> GOAL: Could you write the lines from the start of the stored items through the line containing "The image size is (1456, 819). tap(866, 385)" as a JSON list of strings, one string per line and with blank lines omitted?

[Stored items]
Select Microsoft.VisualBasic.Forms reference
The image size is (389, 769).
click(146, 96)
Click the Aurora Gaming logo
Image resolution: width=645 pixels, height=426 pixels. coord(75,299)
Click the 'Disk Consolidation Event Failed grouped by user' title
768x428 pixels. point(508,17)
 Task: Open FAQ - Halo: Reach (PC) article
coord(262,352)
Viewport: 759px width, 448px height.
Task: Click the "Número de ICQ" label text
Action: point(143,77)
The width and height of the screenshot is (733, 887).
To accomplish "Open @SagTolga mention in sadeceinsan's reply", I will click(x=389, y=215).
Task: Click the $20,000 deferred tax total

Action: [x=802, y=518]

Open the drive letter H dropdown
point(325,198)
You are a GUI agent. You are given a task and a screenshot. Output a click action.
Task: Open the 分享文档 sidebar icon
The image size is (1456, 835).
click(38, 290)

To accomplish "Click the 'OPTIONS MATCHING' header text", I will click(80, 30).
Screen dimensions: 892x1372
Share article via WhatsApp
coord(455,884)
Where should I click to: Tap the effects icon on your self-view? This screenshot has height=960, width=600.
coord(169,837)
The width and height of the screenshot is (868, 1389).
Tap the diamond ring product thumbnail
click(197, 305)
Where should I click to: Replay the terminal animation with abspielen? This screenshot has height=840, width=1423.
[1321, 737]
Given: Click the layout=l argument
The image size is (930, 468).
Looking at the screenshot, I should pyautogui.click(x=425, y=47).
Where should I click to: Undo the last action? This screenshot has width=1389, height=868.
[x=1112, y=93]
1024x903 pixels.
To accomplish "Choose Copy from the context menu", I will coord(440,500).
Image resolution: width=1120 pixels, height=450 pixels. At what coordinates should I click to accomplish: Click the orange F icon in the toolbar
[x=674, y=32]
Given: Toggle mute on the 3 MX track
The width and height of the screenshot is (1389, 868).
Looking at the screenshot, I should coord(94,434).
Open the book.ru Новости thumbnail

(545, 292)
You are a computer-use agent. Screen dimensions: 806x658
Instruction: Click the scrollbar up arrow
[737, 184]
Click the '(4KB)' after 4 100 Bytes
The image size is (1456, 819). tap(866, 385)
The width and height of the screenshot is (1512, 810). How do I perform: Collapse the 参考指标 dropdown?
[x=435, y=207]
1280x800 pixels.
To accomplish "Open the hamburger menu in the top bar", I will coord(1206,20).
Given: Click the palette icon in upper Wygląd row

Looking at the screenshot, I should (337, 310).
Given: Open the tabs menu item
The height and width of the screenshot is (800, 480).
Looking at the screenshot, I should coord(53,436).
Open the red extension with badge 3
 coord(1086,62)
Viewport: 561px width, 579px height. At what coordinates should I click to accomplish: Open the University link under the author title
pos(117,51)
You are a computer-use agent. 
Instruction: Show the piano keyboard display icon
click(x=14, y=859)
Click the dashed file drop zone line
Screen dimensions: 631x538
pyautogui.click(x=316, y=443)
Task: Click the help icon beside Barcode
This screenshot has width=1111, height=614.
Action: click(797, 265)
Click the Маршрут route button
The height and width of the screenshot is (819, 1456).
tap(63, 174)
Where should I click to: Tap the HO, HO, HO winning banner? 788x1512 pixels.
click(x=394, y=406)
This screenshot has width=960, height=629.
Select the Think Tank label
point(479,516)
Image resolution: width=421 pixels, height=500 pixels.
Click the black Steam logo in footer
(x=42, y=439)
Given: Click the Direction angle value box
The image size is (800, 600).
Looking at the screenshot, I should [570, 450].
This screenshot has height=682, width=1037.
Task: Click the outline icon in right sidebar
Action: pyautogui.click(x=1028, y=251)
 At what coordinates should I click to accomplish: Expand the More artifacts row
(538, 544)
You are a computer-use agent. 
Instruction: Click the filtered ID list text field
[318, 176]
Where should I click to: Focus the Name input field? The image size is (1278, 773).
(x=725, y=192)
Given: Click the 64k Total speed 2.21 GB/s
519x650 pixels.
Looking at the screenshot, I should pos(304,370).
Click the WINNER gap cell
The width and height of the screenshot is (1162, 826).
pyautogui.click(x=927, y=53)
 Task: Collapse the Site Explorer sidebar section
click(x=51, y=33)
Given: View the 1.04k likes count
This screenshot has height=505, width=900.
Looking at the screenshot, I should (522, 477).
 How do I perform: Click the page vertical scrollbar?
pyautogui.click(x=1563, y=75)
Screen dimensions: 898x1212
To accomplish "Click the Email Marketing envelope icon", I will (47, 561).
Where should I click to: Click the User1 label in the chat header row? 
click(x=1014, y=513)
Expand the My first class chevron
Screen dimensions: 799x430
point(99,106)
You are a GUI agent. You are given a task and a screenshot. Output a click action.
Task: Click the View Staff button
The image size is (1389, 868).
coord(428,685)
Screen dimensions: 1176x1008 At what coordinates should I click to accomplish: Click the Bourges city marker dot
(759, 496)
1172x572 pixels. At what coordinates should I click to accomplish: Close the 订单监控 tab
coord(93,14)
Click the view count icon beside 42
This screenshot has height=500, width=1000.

> RESPONSE:
[
  "Select Microsoft.VisualBasic.Forms reference",
  "The image size is (389, 769).",
  "click(146, 96)",
  "Click the Aurora Gaming logo",
  "Image resolution: width=645 pixels, height=426 pixels. coord(75,299)",
  "Click the 'Disk Consolidation Event Failed grouped by user' title",
  "768x428 pixels. point(508,17)",
  " Task: Open FAQ - Halo: Reach (PC) article",
  "coord(262,352)",
  "Viewport: 759px width, 448px height.",
  "Task: Click the \"Número de ICQ\" label text",
  "Action: point(143,77)",
  "The width and height of the screenshot is (733, 887).",
  "To accomplish \"Open @SagTolga mention in sadeceinsan's reply\", I will click(x=389, y=215).",
  "Task: Click the $20,000 deferred tax total",
  "Action: [x=802, y=518]",
  "Open the drive letter H dropdown",
  "point(325,198)",
  "You are a GUI agent. You are given a task and a screenshot. Output a click action.",
  "Task: Open the 分享文档 sidebar icon",
  "The image size is (1456, 835).",
  "click(38, 290)",
  "To accomplish \"Click the 'OPTIONS MATCHING' header text\", I will click(80, 30).",
  "Screen dimensions: 892x1372",
  "Share article via WhatsApp",
  "coord(455,884)",
  "Where should I click to: Tap the effects icon on your self-view? This screenshot has height=960, width=600.",
  "coord(169,837)",
  "The width and height of the screenshot is (868, 1389).",
  "Tap the diamond ring product thumbnail",
  "click(197, 305)",
  "Where should I click to: Replay the terminal animation with abspielen? This screenshot has height=840, width=1423.",
  "[1321, 737]",
  "Given: Click the layout=l argument",
  "The image size is (930, 468).",
  "Looking at the screenshot, I should pyautogui.click(x=425, y=47).",
  "Where should I click to: Undo the last action? This screenshot has width=1389, height=868.",
  "[x=1112, y=93]",
  "1024x903 pixels.",
  "To accomplish \"Choose Copy from the context menu\", I will coord(440,500).",
  "Image resolution: width=1120 pixels, height=450 pixels. At what coordinates should I click to accomplish: Click the orange F icon in the toolbar",
  "[x=674, y=32]",
  "Given: Toggle mute on the 3 MX track",
  "The width and height of the screenshot is (1389, 868).",
  "Looking at the screenshot, I should coord(94,434).",
  "Open the book.ru Новости thumbnail",
  "(545, 292)",
  "You are a computer-use agent. Screen dimensions: 806x658",
  "Instruction: Click the scrollbar up arrow",
  "[737, 184]",
  "Click the '(4KB)' after 4 100 Bytes",
  "The image size is (1456, 819). tap(866, 385)"
]